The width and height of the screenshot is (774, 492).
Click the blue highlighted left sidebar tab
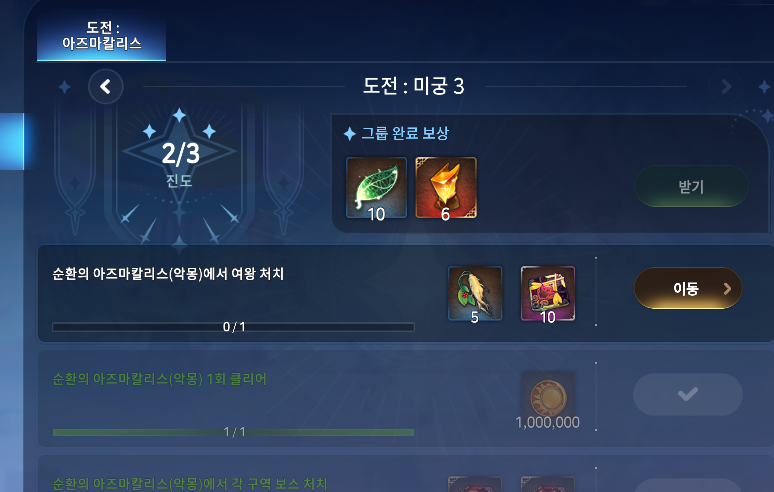[x=12, y=142]
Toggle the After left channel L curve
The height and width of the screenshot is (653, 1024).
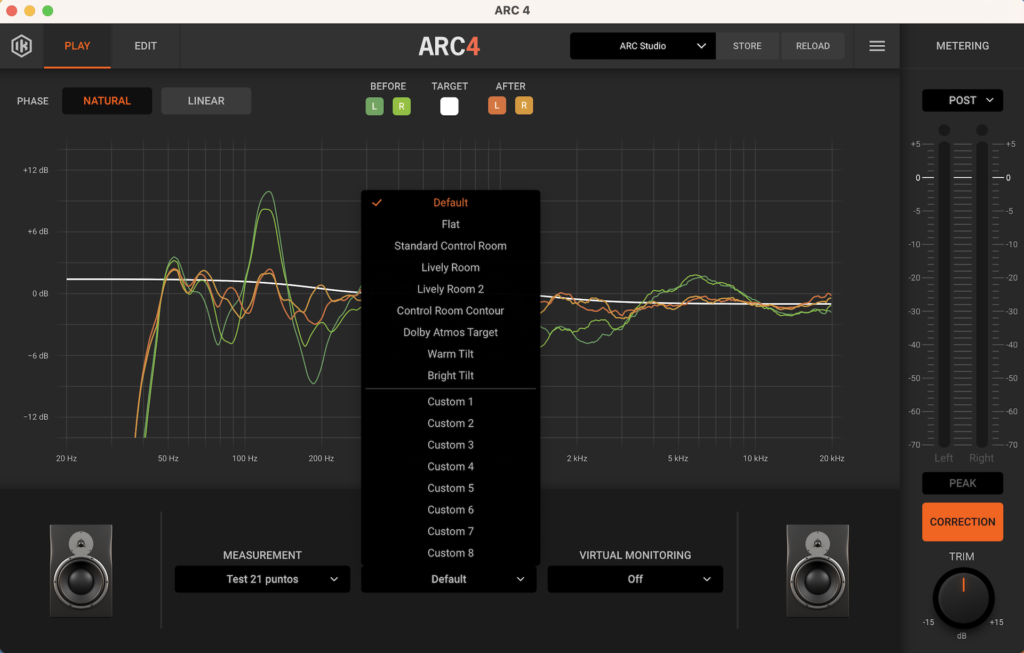point(497,106)
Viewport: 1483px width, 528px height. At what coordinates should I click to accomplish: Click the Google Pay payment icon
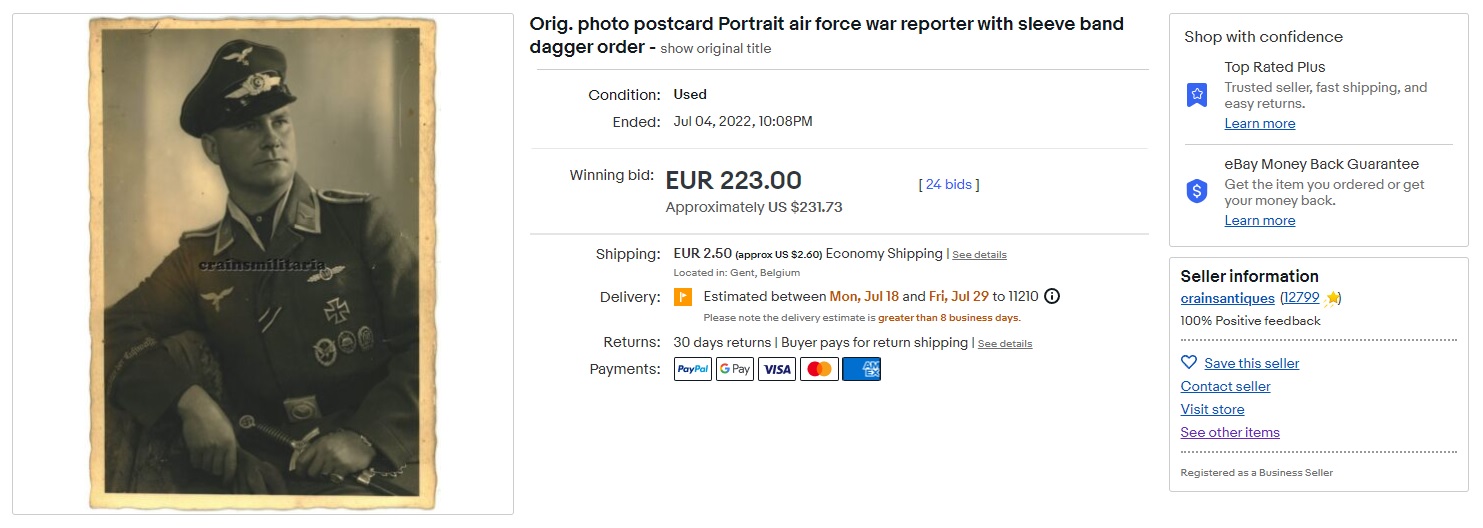click(735, 369)
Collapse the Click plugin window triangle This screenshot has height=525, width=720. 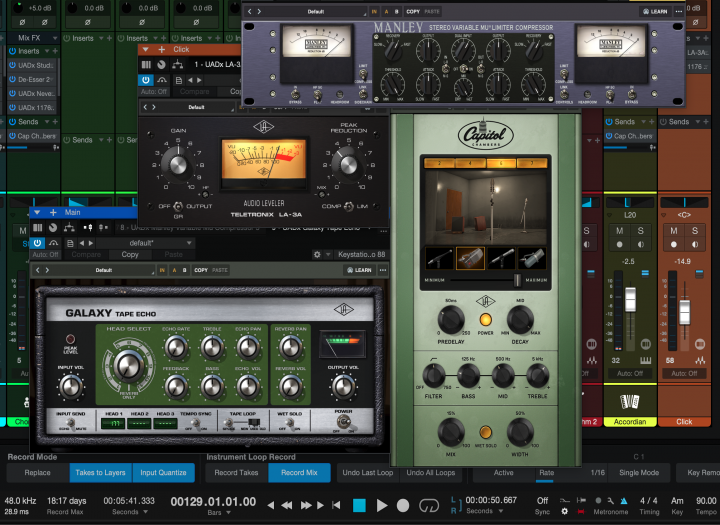point(145,49)
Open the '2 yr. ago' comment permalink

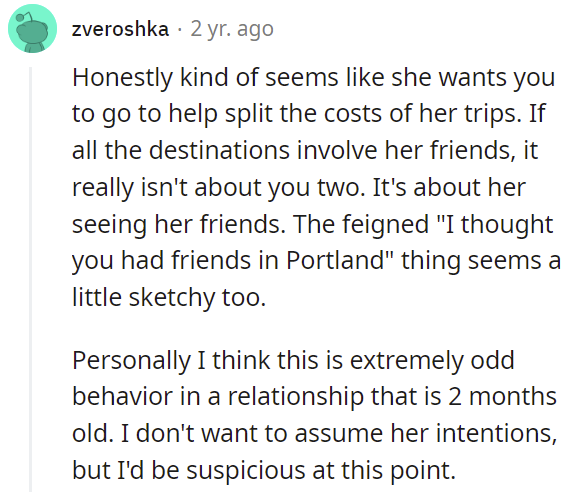232,29
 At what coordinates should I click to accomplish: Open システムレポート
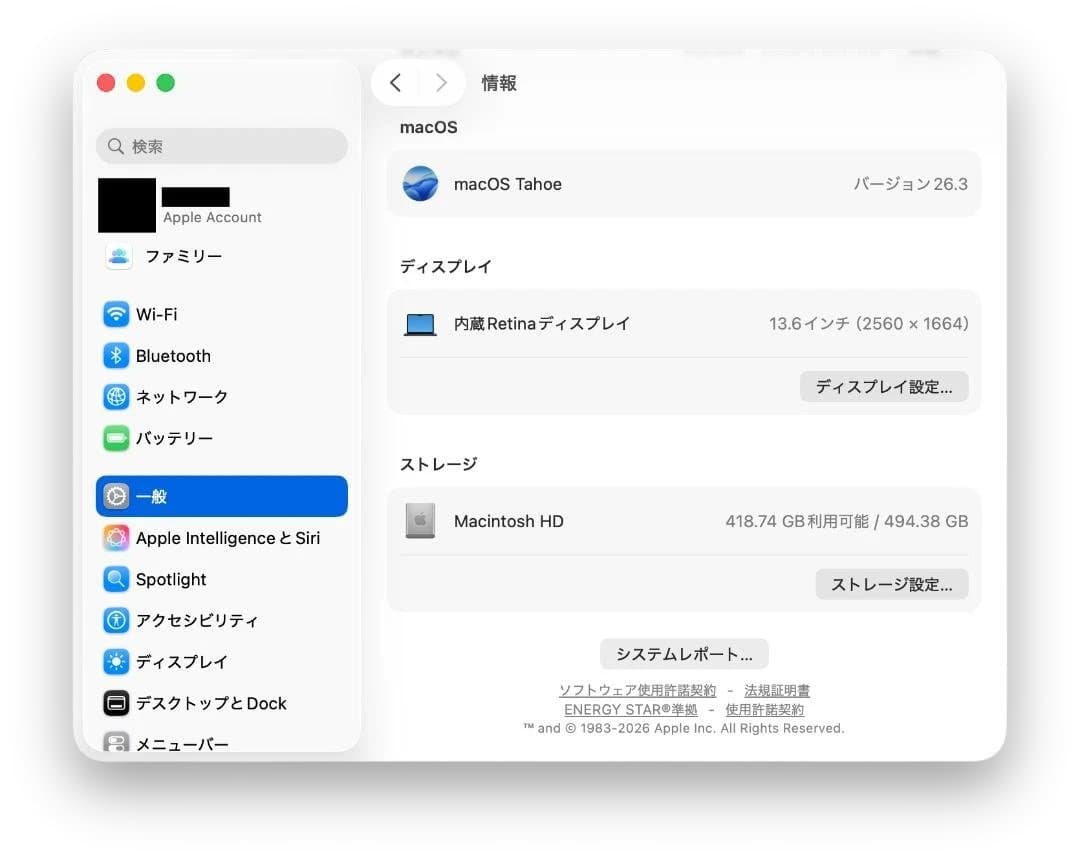683,653
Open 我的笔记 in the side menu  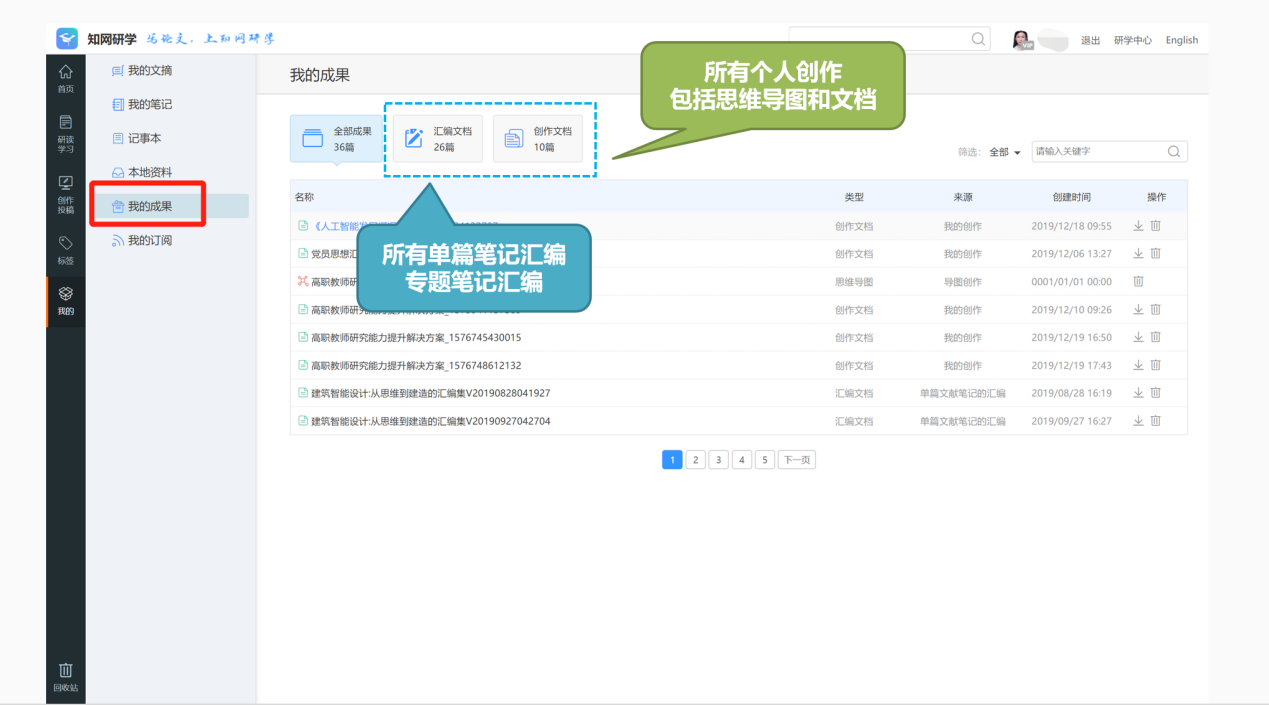150,104
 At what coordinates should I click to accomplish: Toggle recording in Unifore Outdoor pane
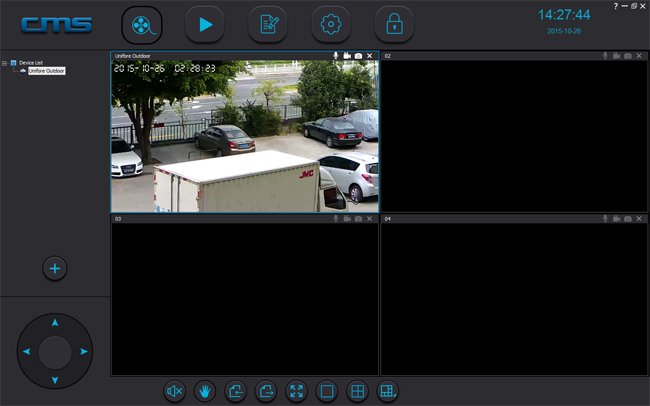click(x=347, y=55)
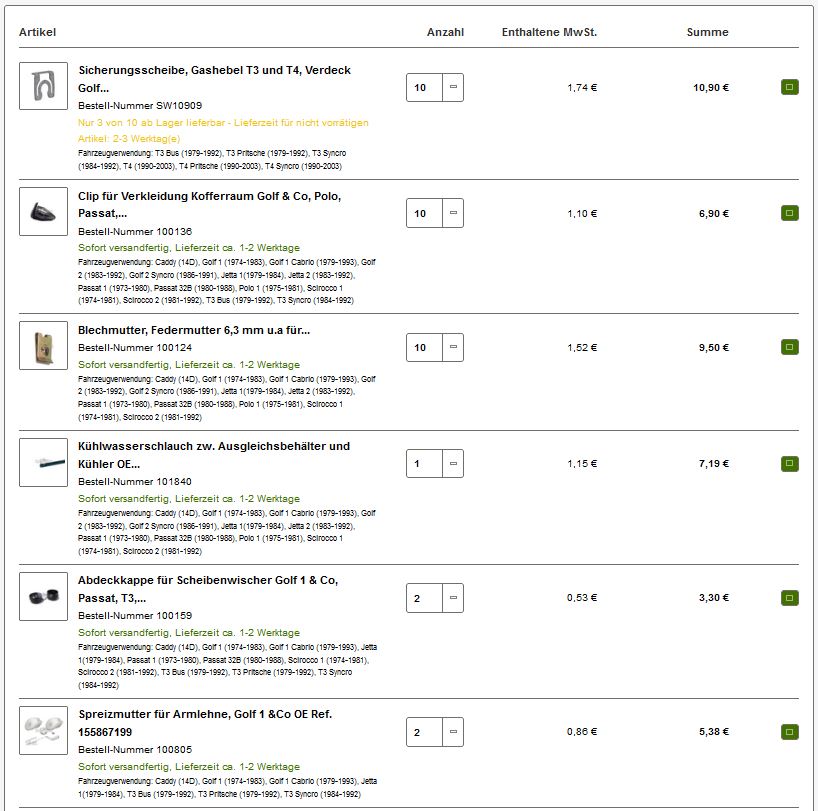Open Clip für Verkleidung product image
Screen dimensions: 818x811
[x=43, y=211]
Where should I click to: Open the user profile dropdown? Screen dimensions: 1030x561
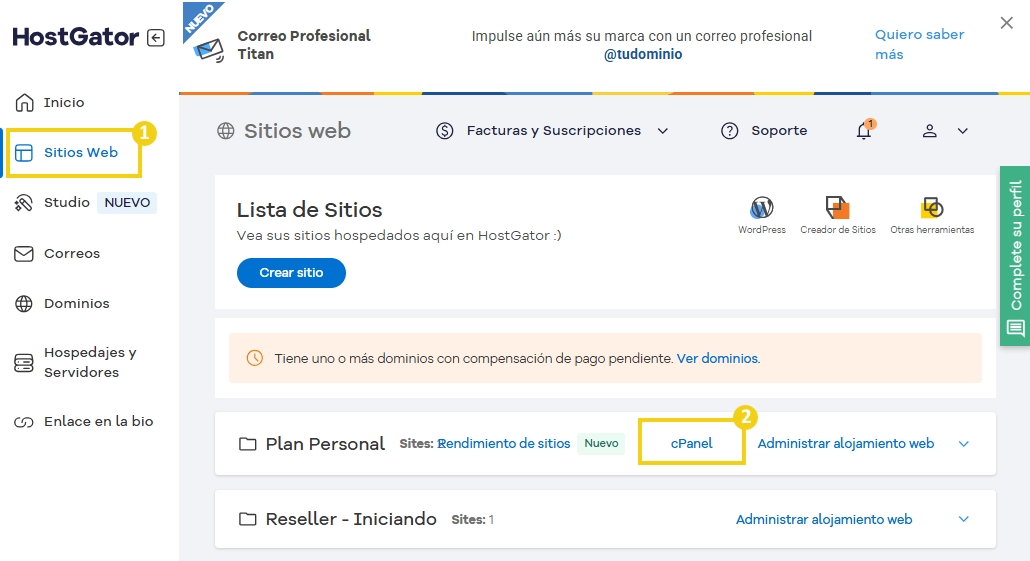tap(945, 131)
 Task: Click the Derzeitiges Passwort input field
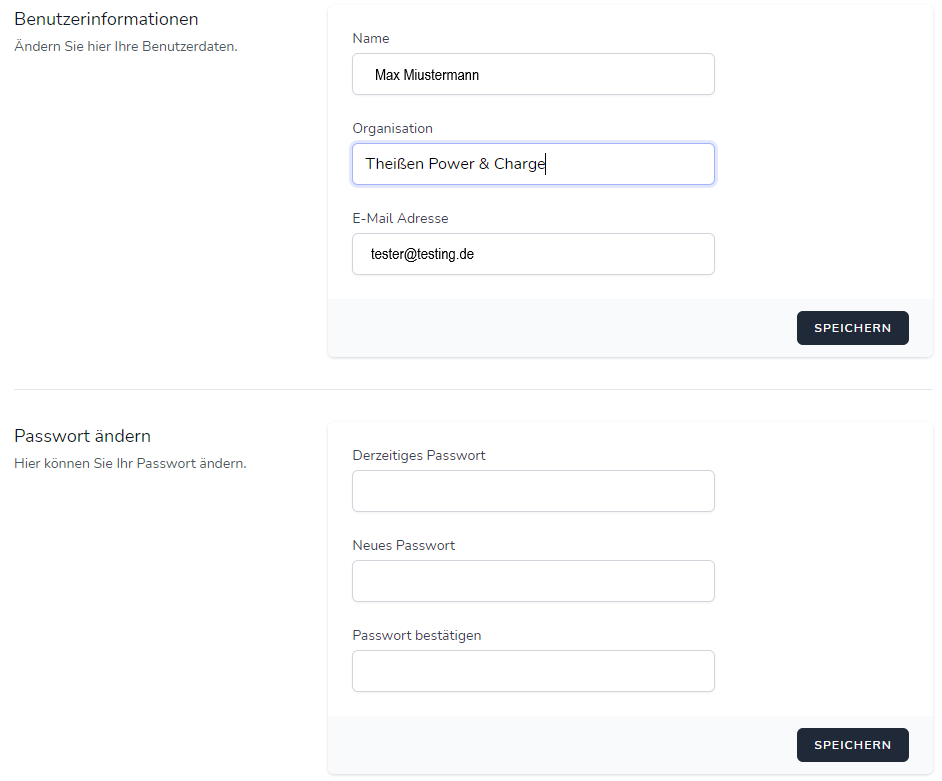pyautogui.click(x=533, y=491)
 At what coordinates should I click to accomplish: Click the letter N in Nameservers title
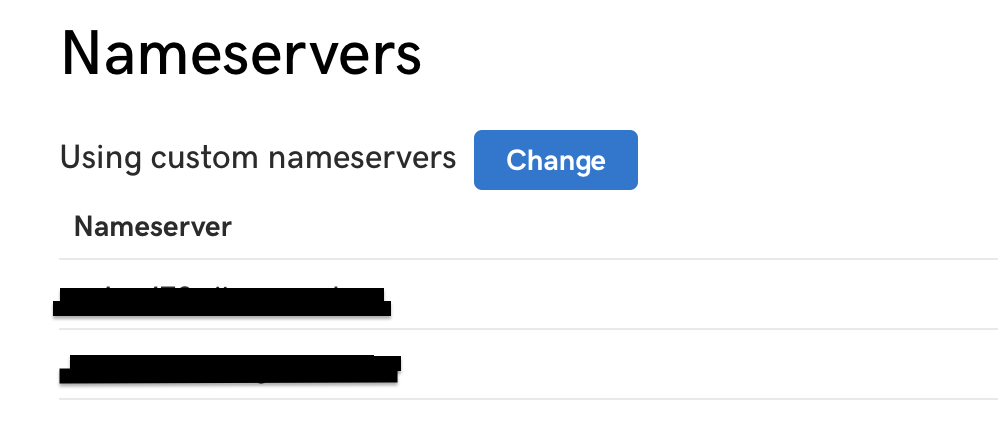[x=81, y=53]
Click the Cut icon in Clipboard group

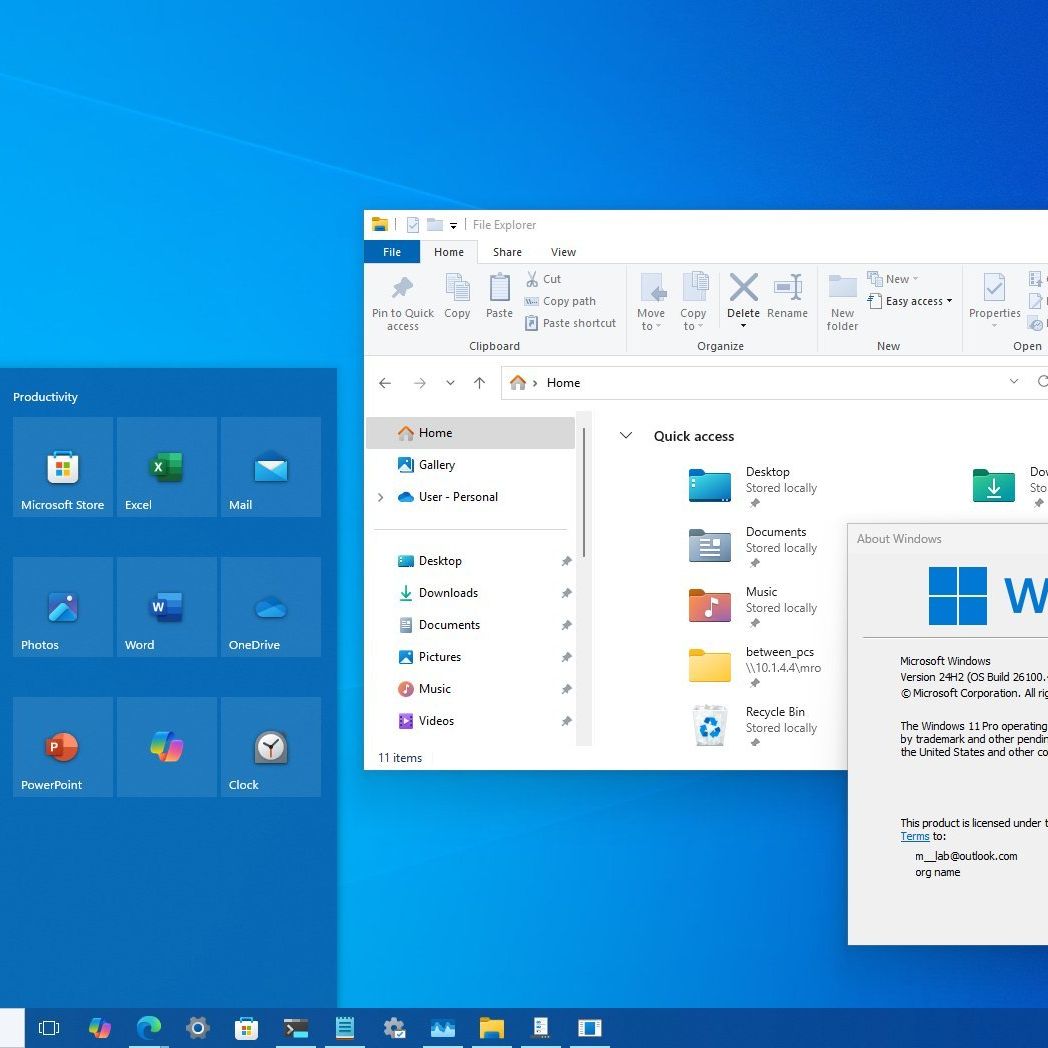click(533, 279)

---

> **What the exercise asks**
A faithful copy is needed of the lines from the one containing "Where should I" through the last line of the data above, with pictures left out.

> **Written answer**
Where should I click to: Open the user profile dropdown? Screen dimensions: 1030x561
tap(945, 131)
 Task: Click the Derzeitiges Passwort input field
pyautogui.click(x=533, y=491)
 At what coordinates should I click to accomplish: Click the letter N in Nameservers title
[x=81, y=53]
Click the Cut icon in Clipboard group

click(533, 279)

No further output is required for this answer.